Answer

**step1** Understanding the initial function

The problem begins with a given function, $$g(x) = |x|$$. This function represents the absolute value of $$x$$, which means it returns the positive value of $$x$$ regardless of whether $$x$$ is positive or negative. For example, if $$x=3$$, $$|x|=3$$, and if $$x=-3$$, $$|x|=3$$.

**step2** Applying the vertical stretch

The first transformation is a vertical stretch by a factor of 3. This means that for every output value of the original function $$g(x)$$, we multiply it by 3. If we think of the graph, every point $$(x, y)$$ on the graph of $$g(x)$$ will move to $$(x, 3y)$$. So, the new function, let's call it $$h(x)$$, will be $$h(x) = 3 \times g(x)$$. Substituting $$g(x) = |x|$$, we get $$h(x) = 3|x|$$.

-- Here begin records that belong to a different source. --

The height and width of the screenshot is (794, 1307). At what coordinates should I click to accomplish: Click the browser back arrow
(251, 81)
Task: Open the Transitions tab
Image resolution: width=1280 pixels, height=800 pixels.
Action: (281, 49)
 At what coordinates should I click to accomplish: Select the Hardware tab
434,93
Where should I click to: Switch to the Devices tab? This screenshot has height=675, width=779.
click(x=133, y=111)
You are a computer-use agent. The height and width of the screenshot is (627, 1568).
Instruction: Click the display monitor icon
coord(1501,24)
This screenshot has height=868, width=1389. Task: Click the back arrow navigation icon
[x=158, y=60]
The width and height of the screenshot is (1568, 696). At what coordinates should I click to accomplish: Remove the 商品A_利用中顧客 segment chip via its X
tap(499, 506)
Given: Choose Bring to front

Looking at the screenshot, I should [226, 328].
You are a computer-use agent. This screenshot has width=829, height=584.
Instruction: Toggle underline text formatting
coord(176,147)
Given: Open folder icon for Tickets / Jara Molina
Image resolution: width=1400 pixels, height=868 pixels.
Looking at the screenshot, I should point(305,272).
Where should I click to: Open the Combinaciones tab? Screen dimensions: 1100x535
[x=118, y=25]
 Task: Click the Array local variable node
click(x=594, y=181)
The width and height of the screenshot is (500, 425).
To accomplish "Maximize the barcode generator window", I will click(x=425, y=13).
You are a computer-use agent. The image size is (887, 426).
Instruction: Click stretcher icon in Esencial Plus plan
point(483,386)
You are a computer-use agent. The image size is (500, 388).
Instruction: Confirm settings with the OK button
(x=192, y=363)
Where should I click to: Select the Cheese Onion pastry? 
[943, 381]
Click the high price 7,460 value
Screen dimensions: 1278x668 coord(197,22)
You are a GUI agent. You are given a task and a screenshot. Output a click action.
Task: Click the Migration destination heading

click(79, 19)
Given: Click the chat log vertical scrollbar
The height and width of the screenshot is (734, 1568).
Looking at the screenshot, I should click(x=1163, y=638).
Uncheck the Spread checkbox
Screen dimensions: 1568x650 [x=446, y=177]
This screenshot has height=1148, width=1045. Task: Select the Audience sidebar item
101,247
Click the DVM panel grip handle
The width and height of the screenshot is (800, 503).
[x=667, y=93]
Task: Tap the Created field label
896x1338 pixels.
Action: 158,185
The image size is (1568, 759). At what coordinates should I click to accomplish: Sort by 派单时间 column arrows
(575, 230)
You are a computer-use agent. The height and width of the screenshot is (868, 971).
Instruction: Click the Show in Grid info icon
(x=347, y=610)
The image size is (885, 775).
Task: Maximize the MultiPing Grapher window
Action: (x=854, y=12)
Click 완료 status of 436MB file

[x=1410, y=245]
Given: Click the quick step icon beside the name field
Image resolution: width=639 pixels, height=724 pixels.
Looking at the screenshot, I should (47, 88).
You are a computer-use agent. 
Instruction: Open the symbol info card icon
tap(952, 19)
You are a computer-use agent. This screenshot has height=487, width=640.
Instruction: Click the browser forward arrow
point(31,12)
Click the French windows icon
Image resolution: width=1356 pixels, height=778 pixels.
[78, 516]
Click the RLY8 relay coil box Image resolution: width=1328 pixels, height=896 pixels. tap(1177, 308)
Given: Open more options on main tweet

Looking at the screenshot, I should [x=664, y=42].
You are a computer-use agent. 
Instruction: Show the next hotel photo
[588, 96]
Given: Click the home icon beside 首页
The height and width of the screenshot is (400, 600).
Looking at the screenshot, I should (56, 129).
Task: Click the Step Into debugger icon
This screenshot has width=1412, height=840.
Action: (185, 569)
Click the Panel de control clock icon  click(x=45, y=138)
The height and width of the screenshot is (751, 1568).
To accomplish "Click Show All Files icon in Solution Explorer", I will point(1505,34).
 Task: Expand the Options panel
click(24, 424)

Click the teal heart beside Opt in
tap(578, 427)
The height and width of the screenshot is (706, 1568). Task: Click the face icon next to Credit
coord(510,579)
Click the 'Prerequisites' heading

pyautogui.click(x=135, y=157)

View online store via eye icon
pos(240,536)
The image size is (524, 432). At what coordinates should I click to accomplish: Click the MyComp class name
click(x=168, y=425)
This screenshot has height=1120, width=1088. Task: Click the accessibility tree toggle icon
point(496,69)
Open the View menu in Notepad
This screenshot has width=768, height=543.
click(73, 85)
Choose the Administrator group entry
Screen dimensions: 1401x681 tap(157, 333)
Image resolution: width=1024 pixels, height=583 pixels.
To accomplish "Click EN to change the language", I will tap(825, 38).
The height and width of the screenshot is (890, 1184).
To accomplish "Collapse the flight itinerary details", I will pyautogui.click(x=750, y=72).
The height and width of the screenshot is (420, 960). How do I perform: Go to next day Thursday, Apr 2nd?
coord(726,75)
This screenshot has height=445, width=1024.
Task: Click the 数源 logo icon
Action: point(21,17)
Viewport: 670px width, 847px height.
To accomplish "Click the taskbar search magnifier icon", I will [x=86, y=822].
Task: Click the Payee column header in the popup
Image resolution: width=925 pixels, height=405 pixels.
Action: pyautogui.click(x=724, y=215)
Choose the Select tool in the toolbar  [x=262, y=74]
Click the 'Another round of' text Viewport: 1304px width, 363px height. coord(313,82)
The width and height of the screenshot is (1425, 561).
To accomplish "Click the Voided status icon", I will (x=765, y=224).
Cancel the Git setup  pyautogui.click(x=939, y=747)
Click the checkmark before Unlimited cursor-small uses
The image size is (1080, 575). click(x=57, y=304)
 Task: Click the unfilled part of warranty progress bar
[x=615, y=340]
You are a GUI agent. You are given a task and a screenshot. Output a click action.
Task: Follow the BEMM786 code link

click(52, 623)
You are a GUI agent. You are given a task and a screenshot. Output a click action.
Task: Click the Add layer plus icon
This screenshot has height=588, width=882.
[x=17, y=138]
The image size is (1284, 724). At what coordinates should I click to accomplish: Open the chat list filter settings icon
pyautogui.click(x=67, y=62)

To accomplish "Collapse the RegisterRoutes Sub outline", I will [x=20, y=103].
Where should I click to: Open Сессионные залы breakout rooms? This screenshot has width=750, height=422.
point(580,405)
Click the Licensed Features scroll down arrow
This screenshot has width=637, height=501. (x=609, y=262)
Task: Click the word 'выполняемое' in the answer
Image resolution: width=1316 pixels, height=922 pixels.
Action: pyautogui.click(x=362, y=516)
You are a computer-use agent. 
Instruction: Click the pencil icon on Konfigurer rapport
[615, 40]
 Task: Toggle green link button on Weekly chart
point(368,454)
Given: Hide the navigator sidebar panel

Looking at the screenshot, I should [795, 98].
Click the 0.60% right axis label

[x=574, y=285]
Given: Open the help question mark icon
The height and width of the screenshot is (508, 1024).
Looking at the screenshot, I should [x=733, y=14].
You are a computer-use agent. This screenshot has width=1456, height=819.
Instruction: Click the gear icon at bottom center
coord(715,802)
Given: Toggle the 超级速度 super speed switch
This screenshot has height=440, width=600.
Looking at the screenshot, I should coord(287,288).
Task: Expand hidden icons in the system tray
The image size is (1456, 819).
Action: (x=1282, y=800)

**step3** Applying the reflection in the x-axis

The second transformation is a reflection in the x-axis. This means that every output value of the function $$h(x)$$ we just obtained will have its sign flipped (positive becomes negative, and negative becomes positive). If a point on the graph of $$h(x)$$ is $$(x, y)$$, after reflection in the x-axis, it will become $$(x, -y)$$. Therefore, we take the negative of $$h(x)$$. Let the final transformed function be $$f(x)$$. Then $$f(x) = -h(x)$$.

**step4** Forming the final equation

Now, we substitute the expression for $$h(x)$$ from Step 2 into the equation from Step 3. We had $$h(x) = 3|x|$$, and $$f(x) = -h(x)$$. So, the final equation that represents both transformations is $$f(x) = -(3|x|)$$, which simplifies to $$f(x) = -3|x|$$.